The 20,652 spectators packed into Home Park witnessed a cagy opening, with the home side taking time to get into their stride. This season, the Pilgrims have had a tendency to start games slowly and Watford capitalised on their somewhat tentative start to the tie. With 21 minutes on the clock, the visitors took a short corner and Steve Kabba crossed into the box where Bouazza hammered home a left-footed shot to put the Hornets ahead. From that moment on, there was only one side in the game, but not the one a goal to the good. Following in the footsteps of their predecessors and roared on by the Green Army, memories of 84 coaxing the noise levels to a deafening crescendo, the hosts had a good chance to equalise when David Norris was set free by Kevin Gallen, but the popular Argyle man overran the ball when trying to round Foster when a shot may well have been a better option. Scott Sinclair, scorer of a wonder goal in the earlier round at Barnet saw his shot blocked by Shittu and Lilian Nalis volleyed over when well placed. The closest that the Pilgrims came to an equaliser in the first period was when Foster was forced into tipping Gallen’s long-distance free-kick around the post.

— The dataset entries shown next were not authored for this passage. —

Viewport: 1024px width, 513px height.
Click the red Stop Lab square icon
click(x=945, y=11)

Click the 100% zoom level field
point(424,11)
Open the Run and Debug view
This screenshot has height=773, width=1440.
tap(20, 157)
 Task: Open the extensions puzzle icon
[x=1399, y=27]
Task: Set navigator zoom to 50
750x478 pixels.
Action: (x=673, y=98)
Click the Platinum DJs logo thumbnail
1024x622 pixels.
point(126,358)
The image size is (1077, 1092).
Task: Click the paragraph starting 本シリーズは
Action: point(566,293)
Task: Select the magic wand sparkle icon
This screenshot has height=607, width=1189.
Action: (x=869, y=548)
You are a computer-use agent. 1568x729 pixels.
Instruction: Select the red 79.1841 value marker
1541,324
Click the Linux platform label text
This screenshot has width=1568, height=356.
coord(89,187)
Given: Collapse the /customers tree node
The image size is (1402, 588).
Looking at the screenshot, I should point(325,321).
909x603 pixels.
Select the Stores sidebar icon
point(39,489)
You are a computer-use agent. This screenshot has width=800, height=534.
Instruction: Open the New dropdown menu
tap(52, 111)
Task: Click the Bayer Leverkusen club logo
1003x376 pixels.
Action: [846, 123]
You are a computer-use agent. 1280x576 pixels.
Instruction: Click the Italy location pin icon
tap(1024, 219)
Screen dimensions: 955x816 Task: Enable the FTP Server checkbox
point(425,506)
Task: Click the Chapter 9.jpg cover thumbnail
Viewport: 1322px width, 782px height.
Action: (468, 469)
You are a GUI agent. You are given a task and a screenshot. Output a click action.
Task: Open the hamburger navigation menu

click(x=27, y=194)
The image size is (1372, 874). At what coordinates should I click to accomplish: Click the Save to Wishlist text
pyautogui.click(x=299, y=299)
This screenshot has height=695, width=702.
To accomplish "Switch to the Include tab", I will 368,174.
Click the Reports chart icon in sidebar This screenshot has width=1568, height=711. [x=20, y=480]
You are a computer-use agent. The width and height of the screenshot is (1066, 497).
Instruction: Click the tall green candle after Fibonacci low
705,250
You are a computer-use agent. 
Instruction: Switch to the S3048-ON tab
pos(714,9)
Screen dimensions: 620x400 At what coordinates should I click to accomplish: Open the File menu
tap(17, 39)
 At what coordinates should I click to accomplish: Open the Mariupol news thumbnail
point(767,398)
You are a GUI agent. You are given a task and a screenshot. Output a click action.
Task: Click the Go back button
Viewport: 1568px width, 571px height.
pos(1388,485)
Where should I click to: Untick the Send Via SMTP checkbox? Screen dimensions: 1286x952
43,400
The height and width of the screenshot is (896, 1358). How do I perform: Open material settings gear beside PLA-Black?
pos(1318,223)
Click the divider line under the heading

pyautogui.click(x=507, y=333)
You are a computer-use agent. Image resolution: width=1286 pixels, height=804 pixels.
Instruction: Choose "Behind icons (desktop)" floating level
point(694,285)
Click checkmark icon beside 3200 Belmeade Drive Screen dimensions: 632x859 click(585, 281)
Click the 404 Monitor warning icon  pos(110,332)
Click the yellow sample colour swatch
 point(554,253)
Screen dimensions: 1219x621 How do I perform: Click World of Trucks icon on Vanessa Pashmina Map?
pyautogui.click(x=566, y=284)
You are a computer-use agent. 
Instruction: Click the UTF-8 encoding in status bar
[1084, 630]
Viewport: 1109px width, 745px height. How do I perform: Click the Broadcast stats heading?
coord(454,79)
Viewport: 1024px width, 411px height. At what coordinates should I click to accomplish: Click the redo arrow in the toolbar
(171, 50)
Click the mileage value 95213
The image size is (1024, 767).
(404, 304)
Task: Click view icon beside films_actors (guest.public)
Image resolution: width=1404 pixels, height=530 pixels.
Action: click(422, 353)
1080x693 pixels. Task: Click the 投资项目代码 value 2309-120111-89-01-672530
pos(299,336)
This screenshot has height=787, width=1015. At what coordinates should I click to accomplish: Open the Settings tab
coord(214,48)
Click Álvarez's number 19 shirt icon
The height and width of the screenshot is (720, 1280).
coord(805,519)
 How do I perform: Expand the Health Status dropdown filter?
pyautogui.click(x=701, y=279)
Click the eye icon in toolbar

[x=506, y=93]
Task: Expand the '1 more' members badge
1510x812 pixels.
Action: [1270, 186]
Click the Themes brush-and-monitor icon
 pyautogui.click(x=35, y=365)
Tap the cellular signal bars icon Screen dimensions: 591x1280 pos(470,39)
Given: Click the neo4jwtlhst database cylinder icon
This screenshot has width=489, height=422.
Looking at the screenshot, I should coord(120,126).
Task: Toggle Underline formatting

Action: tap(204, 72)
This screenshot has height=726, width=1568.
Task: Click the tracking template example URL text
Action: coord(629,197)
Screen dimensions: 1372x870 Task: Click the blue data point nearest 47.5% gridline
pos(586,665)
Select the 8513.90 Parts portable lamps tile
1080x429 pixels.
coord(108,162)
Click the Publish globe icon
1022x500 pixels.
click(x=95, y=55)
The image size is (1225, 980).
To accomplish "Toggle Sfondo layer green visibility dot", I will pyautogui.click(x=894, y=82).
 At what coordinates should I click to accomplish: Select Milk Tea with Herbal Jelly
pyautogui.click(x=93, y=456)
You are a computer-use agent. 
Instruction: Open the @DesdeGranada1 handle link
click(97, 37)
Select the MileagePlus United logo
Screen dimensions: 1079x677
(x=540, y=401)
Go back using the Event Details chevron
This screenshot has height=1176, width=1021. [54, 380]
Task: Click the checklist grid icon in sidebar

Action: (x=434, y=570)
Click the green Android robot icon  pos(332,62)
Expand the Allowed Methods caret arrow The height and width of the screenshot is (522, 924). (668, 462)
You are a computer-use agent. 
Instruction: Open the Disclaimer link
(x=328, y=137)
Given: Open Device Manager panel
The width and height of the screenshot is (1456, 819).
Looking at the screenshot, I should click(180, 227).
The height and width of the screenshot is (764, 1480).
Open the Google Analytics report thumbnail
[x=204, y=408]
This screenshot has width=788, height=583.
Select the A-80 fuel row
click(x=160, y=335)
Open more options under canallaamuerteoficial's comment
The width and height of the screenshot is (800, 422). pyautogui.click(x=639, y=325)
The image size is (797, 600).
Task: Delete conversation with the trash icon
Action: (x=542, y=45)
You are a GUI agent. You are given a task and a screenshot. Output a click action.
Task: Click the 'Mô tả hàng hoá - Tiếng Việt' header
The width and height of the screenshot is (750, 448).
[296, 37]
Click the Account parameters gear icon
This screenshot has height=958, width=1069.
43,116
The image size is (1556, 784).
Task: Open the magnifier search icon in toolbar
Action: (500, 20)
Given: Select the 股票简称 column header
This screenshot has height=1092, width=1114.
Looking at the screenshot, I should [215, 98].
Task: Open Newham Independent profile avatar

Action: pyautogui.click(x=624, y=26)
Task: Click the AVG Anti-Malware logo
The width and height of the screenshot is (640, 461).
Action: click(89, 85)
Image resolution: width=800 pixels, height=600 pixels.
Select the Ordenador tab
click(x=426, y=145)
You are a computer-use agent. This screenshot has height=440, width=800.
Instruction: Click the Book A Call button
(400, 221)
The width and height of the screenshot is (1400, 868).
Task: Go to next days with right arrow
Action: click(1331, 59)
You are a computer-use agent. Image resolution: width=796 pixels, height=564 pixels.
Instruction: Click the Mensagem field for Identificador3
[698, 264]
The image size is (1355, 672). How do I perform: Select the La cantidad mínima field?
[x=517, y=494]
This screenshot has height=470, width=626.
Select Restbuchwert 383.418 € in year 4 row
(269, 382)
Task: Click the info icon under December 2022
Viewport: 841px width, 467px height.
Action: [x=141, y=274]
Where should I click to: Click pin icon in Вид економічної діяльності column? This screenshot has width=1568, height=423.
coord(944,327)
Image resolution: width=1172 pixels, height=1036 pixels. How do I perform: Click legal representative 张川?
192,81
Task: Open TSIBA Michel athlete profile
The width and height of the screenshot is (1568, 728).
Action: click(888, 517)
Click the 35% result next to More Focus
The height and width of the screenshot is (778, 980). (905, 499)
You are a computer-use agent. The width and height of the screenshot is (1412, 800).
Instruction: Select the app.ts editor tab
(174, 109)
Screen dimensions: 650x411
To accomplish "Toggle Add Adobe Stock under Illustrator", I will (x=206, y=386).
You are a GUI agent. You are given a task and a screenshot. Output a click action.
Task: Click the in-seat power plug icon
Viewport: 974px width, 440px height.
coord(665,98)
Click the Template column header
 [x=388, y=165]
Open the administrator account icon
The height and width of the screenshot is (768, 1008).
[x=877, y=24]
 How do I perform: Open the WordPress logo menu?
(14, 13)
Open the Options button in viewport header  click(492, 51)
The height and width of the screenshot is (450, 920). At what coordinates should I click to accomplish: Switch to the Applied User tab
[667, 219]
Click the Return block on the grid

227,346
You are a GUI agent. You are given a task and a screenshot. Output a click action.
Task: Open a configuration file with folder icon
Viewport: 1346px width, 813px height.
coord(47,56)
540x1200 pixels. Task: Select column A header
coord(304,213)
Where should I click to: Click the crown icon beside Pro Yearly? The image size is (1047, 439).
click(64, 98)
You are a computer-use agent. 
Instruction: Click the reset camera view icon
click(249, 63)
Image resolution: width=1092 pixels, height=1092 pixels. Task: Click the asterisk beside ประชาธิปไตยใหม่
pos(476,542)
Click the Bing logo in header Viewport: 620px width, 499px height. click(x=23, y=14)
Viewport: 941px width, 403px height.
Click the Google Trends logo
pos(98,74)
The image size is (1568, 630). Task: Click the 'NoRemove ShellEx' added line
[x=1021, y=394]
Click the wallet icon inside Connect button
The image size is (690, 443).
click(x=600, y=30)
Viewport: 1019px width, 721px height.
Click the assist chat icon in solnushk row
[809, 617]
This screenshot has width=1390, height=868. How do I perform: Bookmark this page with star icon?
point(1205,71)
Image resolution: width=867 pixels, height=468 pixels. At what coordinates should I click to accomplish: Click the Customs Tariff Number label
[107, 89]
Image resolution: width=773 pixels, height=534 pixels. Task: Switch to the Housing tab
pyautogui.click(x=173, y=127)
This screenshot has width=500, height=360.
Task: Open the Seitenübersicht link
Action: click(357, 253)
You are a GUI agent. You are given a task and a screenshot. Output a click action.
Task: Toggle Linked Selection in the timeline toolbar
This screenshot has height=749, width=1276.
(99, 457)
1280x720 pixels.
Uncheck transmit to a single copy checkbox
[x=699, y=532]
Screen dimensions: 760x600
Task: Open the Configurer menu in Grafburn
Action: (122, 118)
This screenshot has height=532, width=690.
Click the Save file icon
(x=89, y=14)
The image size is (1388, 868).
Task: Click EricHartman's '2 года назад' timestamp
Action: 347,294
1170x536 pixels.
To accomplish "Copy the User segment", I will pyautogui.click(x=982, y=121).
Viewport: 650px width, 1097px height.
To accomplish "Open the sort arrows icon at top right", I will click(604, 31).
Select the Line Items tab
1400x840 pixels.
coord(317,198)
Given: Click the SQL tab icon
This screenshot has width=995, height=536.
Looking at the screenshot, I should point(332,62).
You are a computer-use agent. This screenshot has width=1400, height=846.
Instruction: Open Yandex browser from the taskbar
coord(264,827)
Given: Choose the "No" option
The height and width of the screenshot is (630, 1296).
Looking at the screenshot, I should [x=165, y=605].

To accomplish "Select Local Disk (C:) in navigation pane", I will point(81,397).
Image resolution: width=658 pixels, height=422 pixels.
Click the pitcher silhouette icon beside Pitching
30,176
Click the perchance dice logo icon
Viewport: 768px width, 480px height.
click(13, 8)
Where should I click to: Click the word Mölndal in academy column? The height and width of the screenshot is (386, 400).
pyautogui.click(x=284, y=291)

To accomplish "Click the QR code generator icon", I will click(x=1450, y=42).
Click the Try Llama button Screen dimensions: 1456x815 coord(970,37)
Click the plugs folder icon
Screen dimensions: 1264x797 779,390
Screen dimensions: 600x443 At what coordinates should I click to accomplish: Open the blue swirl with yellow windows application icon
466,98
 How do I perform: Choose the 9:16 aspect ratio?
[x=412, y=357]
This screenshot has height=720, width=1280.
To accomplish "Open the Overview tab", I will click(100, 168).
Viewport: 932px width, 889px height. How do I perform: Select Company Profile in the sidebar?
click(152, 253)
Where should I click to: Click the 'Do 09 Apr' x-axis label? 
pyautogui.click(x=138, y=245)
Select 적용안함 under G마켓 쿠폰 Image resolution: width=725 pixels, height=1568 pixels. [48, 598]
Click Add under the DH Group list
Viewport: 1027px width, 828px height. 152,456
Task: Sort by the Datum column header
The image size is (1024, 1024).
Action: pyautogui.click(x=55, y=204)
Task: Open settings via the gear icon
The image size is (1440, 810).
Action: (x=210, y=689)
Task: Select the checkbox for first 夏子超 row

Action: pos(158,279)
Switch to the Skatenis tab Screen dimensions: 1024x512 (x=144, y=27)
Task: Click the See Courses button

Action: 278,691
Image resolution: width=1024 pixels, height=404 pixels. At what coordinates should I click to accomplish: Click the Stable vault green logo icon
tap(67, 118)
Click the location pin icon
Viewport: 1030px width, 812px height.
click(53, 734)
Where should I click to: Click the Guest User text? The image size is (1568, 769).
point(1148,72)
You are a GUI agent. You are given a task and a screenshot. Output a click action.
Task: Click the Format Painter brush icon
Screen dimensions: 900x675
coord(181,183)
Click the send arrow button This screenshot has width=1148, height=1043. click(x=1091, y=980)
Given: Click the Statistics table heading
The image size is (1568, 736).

The second half saw Argyle dominate the away side. Sylvan Ebanks-Blake saw his angled shot saved by the Watford keeper and a superb cross from Paul Connolly evaded Gallen and Ebanks-Blake by the barest of margins as Home Park collectively held its breath. Norris shot over as Argyle pressed, desperately searching for an equaliser and Foster had to be at his absolute best as Lady Luck declined Ian Holloway’s pre-game request to wear green, the Watford stopper keeping out a shot that was deflected off his own defender, Francis. Foster saved his best for last, his late, late save to tip a header from Nalis over the bar will, I suspect, be long talked about when this game comes up in future conversations.
Determination, spirit and endeavour were in abundance but in a cup run full of omens, history was to repeat itself. Argyle may be out, but they exit the cup with heads held high.